The stunts are a sign that pressure on business and government over tax is likely to continue in spite of efforts by world leaders to strike a blow against avoidance and evasion at last week’s G8 summit.
UK Uncut said it was targeting HSBC “for its links to tax havens and its role in facilitating tax avoidance”, in its first national action since last December when it targeted Starbucks, the coffee chain. It planned to transform HSBC branches into food banks to make a point about the government’s “political choice” to exacerbate poverty by making cuts rather than tackle corporate tax avoidance.
The protest group said it wanted the bank to pull out of tax havens, dismissing the government’s efforts to tackle them as “spin”. Angela Walker, a UK Uncut activist, said: “The G8 summit saw a lot of tough talk on tax, but no real action.”
HSBC last month told shareholders it expected to “significantly reduce” its activities in tax havens over the next few years although they would not be eliminated.
Douglas Flint, chairman, defended the existing structure, saying the bank and its customers conducted legitimate activities through the so-called havens, including Bermuda and Hong Kong which were “natural home bases” for the group. He said: “It is wrong to assume everything done through these countries is in some way immoral or wrong.”
The bank also denied facilitating tax avoidance, saying it did not seek to engage in artificial transactions and it applied the spirit, as well as the letter, of the law. HSBC said it was one of the biggest taxpayers of any British company. It said: “The $9.3bn we paid in tax globally last year demonstrates that we do not employ a strategy to avoid UK or other taxes.”
HSBC said it had more tax haven subsidiaries than other banks largely because of its structure which relied on subsidiaries rather than branches.

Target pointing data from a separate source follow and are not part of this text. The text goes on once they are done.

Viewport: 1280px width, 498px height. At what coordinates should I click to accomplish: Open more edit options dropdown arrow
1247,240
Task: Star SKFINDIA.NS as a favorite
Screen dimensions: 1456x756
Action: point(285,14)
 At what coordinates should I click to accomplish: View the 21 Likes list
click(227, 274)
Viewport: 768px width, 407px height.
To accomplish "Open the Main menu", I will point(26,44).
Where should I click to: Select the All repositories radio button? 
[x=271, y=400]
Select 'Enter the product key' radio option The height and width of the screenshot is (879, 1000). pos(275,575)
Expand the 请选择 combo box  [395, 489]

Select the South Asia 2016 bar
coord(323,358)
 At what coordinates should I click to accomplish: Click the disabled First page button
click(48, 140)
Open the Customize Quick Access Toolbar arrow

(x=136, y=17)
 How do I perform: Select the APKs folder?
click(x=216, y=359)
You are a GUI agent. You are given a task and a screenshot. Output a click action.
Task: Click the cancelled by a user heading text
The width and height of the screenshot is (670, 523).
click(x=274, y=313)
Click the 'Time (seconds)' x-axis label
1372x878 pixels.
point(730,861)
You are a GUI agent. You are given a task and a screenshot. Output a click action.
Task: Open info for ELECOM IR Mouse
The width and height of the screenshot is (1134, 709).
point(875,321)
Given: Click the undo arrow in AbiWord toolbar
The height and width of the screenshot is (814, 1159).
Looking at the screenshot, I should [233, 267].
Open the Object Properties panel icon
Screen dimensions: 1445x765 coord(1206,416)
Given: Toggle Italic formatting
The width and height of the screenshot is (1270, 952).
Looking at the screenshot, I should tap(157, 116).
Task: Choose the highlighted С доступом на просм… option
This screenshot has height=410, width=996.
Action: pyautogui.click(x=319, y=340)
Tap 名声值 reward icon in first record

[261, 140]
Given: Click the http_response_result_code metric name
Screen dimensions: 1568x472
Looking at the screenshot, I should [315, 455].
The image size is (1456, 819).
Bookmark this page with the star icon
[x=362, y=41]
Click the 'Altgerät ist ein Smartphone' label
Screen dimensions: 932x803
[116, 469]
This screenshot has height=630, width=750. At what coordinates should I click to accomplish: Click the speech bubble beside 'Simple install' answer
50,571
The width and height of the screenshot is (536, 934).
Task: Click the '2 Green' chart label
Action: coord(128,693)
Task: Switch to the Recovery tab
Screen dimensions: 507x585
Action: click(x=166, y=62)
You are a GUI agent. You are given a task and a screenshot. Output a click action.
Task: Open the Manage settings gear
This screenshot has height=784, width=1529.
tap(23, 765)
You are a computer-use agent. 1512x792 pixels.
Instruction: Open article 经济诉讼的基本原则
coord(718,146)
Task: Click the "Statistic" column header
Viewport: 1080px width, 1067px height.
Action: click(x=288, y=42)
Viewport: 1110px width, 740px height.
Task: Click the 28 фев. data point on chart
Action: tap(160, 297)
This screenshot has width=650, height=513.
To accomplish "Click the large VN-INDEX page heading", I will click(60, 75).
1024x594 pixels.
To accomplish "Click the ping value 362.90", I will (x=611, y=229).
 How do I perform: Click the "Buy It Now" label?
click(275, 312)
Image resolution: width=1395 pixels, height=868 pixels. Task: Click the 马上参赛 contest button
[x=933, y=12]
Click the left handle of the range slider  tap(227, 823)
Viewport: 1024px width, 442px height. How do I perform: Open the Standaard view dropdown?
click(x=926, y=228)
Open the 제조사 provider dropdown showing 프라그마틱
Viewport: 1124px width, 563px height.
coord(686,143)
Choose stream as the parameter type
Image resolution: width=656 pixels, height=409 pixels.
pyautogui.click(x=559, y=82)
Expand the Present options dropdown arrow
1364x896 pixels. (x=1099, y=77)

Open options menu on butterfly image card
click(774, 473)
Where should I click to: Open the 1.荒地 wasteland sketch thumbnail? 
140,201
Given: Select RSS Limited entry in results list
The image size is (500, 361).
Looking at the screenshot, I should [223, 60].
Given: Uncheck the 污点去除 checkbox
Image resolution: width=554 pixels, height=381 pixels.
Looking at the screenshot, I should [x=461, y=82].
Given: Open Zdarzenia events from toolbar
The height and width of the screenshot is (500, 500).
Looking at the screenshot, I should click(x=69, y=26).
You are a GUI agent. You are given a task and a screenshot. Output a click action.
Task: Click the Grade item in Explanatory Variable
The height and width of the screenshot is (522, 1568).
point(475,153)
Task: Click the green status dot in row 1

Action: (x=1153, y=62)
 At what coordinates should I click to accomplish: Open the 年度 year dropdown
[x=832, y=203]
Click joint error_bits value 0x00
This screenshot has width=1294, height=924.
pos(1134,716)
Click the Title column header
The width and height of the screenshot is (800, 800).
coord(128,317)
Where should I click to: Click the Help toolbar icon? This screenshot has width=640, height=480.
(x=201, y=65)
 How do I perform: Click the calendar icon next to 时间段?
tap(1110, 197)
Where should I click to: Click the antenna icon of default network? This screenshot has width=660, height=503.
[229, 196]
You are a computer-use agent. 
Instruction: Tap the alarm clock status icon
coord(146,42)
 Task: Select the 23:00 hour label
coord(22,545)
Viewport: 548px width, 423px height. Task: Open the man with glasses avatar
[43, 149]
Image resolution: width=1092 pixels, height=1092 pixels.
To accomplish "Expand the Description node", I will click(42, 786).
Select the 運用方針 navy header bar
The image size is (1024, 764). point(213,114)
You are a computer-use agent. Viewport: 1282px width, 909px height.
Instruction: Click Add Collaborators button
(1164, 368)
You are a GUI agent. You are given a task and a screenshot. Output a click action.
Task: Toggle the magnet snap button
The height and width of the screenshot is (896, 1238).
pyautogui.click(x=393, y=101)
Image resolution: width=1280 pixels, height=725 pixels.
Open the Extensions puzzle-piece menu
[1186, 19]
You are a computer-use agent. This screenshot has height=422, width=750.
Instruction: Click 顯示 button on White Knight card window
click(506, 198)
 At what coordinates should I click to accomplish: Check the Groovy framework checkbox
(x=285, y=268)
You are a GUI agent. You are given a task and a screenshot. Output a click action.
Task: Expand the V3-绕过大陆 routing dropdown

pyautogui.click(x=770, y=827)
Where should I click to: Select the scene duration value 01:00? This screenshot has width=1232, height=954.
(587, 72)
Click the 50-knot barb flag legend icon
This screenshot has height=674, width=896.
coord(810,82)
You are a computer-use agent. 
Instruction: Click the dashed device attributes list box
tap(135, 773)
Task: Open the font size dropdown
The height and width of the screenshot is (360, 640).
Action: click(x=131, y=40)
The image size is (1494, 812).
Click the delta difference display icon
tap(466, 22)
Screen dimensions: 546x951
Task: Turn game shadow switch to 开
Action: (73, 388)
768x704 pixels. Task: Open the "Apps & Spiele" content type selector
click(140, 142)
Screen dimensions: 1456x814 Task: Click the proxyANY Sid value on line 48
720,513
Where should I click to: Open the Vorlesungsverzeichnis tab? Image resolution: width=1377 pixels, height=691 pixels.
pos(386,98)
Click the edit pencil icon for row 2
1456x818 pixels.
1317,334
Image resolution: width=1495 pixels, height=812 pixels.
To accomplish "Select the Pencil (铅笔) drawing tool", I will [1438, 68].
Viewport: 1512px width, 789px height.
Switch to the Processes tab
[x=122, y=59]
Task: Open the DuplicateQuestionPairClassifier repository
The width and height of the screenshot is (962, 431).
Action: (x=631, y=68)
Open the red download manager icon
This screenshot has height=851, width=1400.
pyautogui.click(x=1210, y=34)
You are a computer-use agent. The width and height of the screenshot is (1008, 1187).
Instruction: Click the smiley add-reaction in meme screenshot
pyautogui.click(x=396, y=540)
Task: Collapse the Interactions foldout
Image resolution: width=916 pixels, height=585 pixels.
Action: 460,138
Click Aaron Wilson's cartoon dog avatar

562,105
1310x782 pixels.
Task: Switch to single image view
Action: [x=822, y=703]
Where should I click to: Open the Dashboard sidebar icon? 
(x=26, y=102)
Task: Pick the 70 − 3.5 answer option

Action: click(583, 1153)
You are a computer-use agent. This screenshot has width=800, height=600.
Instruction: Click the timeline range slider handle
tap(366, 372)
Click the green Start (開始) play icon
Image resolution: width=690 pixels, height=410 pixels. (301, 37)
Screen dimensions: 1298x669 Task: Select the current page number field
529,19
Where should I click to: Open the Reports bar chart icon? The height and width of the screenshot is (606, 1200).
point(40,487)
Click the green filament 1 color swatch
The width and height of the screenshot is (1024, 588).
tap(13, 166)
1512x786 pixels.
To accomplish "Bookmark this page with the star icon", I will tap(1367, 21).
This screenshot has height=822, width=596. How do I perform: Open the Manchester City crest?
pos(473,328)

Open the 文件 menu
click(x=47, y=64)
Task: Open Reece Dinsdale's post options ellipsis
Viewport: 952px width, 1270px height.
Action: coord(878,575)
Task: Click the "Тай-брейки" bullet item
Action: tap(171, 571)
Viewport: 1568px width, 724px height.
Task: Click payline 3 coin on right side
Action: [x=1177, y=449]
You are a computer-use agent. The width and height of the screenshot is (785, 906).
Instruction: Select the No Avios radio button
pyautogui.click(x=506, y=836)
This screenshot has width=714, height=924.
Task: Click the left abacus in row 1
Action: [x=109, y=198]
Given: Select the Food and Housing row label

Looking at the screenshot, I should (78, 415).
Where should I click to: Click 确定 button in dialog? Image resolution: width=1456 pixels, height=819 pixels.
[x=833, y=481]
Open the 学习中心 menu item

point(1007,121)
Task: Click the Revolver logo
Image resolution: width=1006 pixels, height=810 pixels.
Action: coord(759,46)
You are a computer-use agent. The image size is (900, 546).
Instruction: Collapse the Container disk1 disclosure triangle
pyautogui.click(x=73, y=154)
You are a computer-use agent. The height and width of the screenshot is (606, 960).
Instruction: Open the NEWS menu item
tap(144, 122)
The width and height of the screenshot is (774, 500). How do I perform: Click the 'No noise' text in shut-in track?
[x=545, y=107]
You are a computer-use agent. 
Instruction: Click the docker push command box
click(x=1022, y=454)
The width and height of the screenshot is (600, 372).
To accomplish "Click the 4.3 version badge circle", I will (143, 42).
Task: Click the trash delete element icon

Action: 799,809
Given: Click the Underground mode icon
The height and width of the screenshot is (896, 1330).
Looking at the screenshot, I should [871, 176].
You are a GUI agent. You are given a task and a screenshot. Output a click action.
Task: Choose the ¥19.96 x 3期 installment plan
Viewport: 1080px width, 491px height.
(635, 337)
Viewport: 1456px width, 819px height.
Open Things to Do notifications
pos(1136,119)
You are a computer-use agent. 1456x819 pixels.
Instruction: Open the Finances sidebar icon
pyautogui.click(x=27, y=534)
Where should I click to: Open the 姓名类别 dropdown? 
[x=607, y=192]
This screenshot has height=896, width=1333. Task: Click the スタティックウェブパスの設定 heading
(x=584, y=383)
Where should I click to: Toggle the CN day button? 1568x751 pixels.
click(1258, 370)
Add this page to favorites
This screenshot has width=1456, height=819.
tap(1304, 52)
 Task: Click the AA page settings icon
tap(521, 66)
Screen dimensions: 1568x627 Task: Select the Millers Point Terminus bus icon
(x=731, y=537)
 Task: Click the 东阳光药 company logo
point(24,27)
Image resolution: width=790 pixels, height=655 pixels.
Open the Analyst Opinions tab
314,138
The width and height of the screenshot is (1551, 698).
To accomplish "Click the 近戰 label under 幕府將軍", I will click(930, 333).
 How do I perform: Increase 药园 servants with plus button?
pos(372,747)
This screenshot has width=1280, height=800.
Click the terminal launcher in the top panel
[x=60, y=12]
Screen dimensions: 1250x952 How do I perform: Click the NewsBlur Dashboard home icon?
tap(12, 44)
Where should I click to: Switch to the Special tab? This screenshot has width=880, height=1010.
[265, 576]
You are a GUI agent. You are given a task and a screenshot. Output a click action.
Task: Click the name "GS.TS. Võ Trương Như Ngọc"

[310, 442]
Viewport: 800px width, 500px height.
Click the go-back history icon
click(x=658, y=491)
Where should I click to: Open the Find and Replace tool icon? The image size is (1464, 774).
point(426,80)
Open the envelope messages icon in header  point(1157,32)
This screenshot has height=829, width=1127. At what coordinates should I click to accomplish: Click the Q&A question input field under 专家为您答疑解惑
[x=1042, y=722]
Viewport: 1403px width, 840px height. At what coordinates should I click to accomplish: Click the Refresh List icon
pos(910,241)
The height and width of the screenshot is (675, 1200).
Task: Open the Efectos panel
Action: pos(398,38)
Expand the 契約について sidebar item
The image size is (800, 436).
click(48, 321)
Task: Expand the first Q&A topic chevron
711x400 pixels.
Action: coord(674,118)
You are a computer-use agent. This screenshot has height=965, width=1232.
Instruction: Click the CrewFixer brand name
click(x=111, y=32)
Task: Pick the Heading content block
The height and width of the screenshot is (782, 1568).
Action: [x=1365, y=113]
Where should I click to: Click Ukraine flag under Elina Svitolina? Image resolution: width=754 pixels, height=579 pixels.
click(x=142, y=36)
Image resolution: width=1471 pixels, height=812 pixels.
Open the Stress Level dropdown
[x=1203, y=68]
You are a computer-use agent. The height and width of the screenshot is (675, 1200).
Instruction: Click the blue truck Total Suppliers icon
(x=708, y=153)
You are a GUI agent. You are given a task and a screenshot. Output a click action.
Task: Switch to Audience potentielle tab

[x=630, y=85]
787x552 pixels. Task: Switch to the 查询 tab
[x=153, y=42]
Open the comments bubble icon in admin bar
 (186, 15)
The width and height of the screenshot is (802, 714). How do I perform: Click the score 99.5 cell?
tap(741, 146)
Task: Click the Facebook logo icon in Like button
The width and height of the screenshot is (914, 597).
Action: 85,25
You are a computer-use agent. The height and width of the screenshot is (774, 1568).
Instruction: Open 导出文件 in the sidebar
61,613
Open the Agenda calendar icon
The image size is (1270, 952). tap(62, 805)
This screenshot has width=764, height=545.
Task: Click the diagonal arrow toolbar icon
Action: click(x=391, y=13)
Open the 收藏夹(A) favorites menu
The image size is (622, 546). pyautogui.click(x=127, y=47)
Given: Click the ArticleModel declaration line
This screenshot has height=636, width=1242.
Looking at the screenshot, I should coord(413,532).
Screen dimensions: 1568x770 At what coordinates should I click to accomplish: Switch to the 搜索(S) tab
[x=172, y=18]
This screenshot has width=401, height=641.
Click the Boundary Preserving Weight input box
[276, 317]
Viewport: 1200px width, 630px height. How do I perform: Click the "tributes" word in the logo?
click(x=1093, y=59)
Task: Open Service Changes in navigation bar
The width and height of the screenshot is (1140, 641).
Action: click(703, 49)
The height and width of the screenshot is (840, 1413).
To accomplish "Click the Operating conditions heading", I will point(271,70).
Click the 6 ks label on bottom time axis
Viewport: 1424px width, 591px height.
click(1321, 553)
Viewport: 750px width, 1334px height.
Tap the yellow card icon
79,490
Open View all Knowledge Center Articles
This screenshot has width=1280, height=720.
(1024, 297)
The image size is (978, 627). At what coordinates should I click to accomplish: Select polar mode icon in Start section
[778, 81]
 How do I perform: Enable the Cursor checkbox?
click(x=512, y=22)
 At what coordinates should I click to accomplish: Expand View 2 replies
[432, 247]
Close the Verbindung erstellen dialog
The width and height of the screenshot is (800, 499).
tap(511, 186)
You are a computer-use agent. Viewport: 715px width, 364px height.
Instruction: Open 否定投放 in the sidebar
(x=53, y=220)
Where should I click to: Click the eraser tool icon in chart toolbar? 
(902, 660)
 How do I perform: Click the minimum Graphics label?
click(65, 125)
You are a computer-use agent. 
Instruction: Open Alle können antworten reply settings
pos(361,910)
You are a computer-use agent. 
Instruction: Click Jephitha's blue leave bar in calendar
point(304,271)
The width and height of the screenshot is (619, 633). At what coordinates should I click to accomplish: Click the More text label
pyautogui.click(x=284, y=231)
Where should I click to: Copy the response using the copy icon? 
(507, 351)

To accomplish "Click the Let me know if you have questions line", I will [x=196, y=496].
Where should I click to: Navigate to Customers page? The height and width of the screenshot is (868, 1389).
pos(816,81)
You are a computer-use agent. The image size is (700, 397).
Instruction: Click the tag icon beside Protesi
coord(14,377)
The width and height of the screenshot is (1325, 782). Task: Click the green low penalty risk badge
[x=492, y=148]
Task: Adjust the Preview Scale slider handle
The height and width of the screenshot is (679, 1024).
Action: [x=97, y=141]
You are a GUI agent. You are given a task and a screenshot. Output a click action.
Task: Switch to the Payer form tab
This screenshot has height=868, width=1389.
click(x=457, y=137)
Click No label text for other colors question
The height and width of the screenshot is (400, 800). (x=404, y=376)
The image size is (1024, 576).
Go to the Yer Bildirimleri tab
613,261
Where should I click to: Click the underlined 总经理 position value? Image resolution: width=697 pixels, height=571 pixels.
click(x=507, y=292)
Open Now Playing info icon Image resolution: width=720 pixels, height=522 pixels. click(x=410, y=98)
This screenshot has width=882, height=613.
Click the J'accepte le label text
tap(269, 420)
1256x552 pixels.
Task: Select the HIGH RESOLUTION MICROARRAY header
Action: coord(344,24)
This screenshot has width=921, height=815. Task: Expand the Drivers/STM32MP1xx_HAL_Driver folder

It said: “The number of entities in so-called ‘tax havens’ is a function of having local-regulated banks and tax-approved securitisation vehicles in those territories.”
UK Uncut cited research by Action Aid, an aid charity, suggesting that HSBC had 496 subsidiaries in tax havens, a number only exceeded by two other FTSE 100 companies. The Action Aid research uses a very broad definition of tax havens, largely drawn from the US congressional research, which includes countries like the Netherlands, Ireland, Singapore and Switzerland.
HSBC’s reputation was severely knocked by the Mexican money laundering scandal, for which it was fined almost $2bn by US authorities last year. It was also hit by allegations of tax evasion involving its Geneva operation in 2010, after the alleged theft of data by a former employee. Last year it stepped up efforts to prevent money laundering and tax evasion by introducing a new “global standard on tax transparency”.
The G8 summit endorsed a drive for greater transparency, saying that automatic exchange of tax information was a new global standard and governments should know the ultimate owners of companies. Multinationals will also be required to be more transparent about their global tax payments.